Recent data from our laboratory demonstrate no effect of central kisspeptin treatment on accumulative food intake. Despite this, neuroanatomical links have been established between kisspeptin cells and appetite regulating neurons expressing neuropeptide Y (NPY) and Pro-opiomelanocortin (POMC). Moreover, kisspeptin results in the activation of NPY cells in the hypothalamus. Electrophysiological data also suggests kisspeptin regulates the activity of NPY, and also POMC neurons. Taken together, these data strongly suggest kisspeptin has effects on energy expenditure. 

Experiments will be conducted to measure the effect of kisspeptin and the absence of kisspeptin signalling in mice on energy Expenditure.GPR54 (Kiss1r) knock-out mice or their wild-type littermates will be challenged with a high fat diet for 12 weeks.

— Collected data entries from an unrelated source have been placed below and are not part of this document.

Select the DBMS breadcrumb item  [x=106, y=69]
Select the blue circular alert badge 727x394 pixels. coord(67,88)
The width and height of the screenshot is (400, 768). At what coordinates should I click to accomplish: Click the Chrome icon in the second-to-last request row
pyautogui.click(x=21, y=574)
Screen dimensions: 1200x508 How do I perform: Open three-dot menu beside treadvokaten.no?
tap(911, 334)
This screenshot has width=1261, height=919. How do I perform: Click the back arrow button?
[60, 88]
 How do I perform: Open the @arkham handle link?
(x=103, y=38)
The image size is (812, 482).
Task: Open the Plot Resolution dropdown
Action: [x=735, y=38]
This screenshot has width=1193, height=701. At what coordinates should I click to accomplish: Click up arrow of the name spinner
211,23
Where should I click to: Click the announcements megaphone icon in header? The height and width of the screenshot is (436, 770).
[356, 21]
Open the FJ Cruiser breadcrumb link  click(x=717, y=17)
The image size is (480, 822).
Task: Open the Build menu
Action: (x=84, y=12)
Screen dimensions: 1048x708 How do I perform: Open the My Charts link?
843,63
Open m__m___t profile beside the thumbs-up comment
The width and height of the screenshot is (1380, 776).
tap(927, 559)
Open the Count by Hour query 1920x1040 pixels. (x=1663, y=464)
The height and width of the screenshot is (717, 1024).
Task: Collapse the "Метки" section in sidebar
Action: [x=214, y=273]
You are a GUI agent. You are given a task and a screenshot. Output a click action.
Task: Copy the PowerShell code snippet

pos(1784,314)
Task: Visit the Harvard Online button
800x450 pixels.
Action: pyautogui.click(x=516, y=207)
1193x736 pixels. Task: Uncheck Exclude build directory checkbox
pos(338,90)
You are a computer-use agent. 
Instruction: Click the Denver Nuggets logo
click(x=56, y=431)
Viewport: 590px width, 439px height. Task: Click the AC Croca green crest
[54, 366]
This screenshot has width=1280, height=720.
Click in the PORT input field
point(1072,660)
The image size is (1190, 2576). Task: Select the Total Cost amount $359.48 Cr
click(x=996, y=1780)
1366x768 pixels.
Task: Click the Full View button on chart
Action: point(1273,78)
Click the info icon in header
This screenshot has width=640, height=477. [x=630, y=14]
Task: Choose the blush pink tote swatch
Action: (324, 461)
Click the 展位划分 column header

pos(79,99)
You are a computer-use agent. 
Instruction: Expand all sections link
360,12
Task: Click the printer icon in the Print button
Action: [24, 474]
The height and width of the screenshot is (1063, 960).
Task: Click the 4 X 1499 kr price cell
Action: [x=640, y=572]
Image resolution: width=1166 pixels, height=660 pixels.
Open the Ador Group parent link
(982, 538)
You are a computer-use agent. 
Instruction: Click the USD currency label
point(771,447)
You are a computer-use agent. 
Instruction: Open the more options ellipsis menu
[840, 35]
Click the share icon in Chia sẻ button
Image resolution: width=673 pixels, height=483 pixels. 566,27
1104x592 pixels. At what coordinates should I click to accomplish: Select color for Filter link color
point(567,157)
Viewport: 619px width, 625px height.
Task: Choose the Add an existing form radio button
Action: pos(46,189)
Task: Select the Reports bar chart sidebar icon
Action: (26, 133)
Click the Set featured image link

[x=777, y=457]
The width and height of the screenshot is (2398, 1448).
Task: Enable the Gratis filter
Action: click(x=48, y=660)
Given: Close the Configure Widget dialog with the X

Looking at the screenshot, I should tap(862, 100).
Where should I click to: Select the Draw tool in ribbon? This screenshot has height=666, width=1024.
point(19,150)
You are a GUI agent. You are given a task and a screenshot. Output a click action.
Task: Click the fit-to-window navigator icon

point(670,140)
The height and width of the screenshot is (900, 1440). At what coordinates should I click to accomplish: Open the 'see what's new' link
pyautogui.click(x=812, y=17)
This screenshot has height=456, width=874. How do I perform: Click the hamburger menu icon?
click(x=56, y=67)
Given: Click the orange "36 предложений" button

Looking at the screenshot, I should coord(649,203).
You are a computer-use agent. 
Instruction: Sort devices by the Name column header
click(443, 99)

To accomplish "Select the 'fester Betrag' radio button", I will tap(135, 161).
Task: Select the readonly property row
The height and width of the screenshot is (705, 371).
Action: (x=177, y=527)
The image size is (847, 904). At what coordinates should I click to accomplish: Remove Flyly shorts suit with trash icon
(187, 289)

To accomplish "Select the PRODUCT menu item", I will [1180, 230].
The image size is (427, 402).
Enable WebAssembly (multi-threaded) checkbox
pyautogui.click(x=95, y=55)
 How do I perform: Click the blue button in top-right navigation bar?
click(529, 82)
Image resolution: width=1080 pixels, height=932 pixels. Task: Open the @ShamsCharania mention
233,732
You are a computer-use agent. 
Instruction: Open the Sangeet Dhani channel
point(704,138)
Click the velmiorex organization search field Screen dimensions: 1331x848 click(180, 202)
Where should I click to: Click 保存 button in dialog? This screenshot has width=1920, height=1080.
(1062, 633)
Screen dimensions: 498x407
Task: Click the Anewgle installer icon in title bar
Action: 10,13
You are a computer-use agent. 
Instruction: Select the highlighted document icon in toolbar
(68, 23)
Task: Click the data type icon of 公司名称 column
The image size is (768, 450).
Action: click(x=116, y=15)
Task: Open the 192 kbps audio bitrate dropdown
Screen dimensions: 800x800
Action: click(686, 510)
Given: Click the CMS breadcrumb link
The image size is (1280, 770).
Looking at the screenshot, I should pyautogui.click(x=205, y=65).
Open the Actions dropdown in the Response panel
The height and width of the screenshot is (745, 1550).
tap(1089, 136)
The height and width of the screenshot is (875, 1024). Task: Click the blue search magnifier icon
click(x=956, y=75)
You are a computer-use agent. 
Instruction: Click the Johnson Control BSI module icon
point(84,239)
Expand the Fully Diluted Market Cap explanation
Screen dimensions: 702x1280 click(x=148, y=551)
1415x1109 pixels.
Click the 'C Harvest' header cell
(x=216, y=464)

Mice will then be tested on indices of energy balance including:                   

  • Measurement of whole body energy metabolism (using metabolic cages for indirect calorimetry)
  •  Assessment of whole body glucose metabolism (using intraperitoneal glucose and insulin tolerance tests)
  • Assessment of body composition (Using dual energy X-ray absorptiomentry DEXA)
  • Assessment of neuropeptide systems involved in energy metabolism (using in situ hybridisation).  

Results from these experiments will shed light on the known link between the reproductive system and metabolism and will, potentially, offer novel therapeutic alternatives for the treatment of obesity and related metabolic disorders.

Project is suitable for

Honours, Masters, PhD

Supervisor
Jeremy Smith
Essential qualifications

None

Desirable skills/experience
A background in molecular biology is desirable but not essential .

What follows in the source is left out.